**What you are asked to do**
For the entries below, the expected answer is the line with "The image size is (1050, 593).", the line with "Click the Zed logo icon", and every line between them, exactly as written, and nothing more.

Pixel coordinate grounding data
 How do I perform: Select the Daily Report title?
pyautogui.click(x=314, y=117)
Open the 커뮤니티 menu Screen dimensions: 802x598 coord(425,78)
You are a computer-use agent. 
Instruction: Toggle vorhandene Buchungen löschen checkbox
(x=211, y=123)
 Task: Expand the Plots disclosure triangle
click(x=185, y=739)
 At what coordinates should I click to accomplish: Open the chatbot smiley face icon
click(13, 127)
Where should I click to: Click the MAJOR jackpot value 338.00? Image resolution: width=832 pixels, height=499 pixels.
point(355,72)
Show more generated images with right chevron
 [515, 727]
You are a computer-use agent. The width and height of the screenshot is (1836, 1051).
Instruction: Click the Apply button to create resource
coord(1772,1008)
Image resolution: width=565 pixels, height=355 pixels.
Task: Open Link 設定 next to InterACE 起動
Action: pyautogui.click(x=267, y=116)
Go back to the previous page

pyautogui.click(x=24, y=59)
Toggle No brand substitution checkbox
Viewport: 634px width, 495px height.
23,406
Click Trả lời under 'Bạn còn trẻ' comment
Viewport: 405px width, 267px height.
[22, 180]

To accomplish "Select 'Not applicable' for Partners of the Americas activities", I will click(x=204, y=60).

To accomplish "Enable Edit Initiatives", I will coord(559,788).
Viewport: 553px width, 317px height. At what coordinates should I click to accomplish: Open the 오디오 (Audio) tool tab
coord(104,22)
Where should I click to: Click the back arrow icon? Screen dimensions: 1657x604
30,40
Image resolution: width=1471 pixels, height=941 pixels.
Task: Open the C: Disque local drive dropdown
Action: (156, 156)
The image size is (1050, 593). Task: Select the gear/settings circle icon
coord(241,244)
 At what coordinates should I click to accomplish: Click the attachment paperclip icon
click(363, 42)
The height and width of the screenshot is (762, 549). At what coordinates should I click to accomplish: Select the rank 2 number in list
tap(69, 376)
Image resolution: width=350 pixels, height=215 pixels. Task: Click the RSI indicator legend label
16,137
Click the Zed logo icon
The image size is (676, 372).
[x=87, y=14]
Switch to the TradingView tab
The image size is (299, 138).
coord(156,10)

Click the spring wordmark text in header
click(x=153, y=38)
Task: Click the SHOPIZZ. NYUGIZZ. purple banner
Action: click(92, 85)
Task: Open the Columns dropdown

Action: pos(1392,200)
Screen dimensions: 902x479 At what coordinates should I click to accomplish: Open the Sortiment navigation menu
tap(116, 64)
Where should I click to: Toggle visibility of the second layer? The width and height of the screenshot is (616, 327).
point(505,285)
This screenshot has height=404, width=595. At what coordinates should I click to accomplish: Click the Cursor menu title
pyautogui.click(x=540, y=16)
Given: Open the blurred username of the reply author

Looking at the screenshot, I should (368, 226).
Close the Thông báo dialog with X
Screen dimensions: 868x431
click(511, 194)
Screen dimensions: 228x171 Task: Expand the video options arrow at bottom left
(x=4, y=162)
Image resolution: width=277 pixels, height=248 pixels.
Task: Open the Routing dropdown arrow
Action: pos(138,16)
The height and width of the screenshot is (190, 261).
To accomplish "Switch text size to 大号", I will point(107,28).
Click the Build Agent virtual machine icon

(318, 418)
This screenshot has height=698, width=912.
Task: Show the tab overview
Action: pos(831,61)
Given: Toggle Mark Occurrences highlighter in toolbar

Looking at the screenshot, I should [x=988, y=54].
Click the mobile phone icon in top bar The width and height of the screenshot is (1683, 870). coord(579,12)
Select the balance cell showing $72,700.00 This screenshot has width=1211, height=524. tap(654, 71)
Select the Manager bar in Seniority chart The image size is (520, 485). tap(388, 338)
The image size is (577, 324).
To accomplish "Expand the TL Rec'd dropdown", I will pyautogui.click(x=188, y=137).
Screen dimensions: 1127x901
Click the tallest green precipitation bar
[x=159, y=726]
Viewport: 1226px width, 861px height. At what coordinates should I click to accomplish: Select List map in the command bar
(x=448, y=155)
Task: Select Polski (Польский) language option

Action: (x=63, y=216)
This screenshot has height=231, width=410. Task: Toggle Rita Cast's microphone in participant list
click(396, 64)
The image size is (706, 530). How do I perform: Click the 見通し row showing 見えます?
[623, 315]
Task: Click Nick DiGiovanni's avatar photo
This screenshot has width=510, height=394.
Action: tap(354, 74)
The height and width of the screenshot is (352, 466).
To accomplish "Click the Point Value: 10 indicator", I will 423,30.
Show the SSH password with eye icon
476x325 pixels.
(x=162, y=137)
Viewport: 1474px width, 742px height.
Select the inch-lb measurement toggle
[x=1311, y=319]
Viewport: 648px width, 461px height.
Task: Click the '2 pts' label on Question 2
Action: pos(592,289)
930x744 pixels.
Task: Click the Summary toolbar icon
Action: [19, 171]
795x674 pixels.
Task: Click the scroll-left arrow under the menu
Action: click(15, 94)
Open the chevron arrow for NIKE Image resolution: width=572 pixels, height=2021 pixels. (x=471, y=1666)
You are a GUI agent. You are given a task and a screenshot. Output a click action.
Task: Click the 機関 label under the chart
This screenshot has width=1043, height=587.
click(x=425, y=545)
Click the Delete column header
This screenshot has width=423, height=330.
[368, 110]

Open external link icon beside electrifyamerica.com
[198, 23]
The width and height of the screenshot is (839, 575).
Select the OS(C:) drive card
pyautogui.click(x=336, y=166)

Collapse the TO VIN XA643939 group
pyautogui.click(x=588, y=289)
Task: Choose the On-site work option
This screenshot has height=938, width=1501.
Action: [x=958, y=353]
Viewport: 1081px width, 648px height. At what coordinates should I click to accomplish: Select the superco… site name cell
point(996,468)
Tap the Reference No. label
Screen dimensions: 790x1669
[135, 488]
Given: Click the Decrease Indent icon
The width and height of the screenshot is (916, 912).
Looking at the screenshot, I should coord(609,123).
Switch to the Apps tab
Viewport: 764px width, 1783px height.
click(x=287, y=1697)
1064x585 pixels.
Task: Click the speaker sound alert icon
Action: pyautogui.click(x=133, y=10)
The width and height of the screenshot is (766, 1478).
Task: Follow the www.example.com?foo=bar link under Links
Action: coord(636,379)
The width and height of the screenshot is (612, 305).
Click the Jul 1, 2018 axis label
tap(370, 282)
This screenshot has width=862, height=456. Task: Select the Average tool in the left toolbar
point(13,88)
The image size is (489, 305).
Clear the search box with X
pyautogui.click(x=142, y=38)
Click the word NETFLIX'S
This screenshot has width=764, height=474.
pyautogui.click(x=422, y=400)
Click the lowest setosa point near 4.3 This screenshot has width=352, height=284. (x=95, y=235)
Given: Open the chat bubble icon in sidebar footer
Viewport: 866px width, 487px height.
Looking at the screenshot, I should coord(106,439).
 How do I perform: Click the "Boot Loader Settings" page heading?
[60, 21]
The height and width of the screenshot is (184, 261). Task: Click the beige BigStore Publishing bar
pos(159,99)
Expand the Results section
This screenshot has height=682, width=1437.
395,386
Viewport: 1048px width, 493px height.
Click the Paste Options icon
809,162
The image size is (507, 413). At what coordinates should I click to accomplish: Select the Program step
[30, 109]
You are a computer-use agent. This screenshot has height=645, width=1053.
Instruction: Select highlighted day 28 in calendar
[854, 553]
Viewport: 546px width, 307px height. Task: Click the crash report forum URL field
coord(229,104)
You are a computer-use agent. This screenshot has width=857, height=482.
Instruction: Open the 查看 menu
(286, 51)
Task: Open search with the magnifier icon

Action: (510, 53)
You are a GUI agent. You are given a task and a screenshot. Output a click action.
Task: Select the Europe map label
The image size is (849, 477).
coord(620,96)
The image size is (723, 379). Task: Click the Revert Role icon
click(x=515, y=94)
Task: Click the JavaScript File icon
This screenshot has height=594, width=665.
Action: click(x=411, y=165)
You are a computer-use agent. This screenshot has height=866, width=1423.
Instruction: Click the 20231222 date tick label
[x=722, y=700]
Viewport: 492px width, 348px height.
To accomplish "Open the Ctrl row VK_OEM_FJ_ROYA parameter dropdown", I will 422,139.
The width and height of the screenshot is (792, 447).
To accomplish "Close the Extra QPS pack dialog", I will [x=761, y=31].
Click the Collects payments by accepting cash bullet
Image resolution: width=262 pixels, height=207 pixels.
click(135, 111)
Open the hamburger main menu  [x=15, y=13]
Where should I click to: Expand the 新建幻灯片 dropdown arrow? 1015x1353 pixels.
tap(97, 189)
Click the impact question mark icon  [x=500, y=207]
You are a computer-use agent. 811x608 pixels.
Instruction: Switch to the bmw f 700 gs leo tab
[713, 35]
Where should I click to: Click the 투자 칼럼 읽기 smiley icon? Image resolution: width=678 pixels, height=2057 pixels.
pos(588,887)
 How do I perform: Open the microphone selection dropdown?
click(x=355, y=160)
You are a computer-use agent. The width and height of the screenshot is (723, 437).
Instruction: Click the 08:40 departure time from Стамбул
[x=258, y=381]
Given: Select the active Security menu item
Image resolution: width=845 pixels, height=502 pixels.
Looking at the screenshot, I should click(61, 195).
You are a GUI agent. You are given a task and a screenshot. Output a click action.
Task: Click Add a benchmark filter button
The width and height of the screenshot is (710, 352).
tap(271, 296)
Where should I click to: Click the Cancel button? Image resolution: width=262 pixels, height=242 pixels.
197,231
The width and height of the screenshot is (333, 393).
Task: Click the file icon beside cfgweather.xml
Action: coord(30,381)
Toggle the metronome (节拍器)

**Exercise result**
The image size is (1050, 593). Task: Select the gear/settings circle icon
coord(241,244)
 At what coordinates should I click to accomplish: Click the attachment paperclip icon
click(363, 42)
The height and width of the screenshot is (762, 549). At what coordinates should I click to accomplish: Select the rank 2 number in list
tap(69, 376)
Image resolution: width=350 pixels, height=215 pixels. Task: Click the RSI indicator legend label
16,137
Click the Zed logo icon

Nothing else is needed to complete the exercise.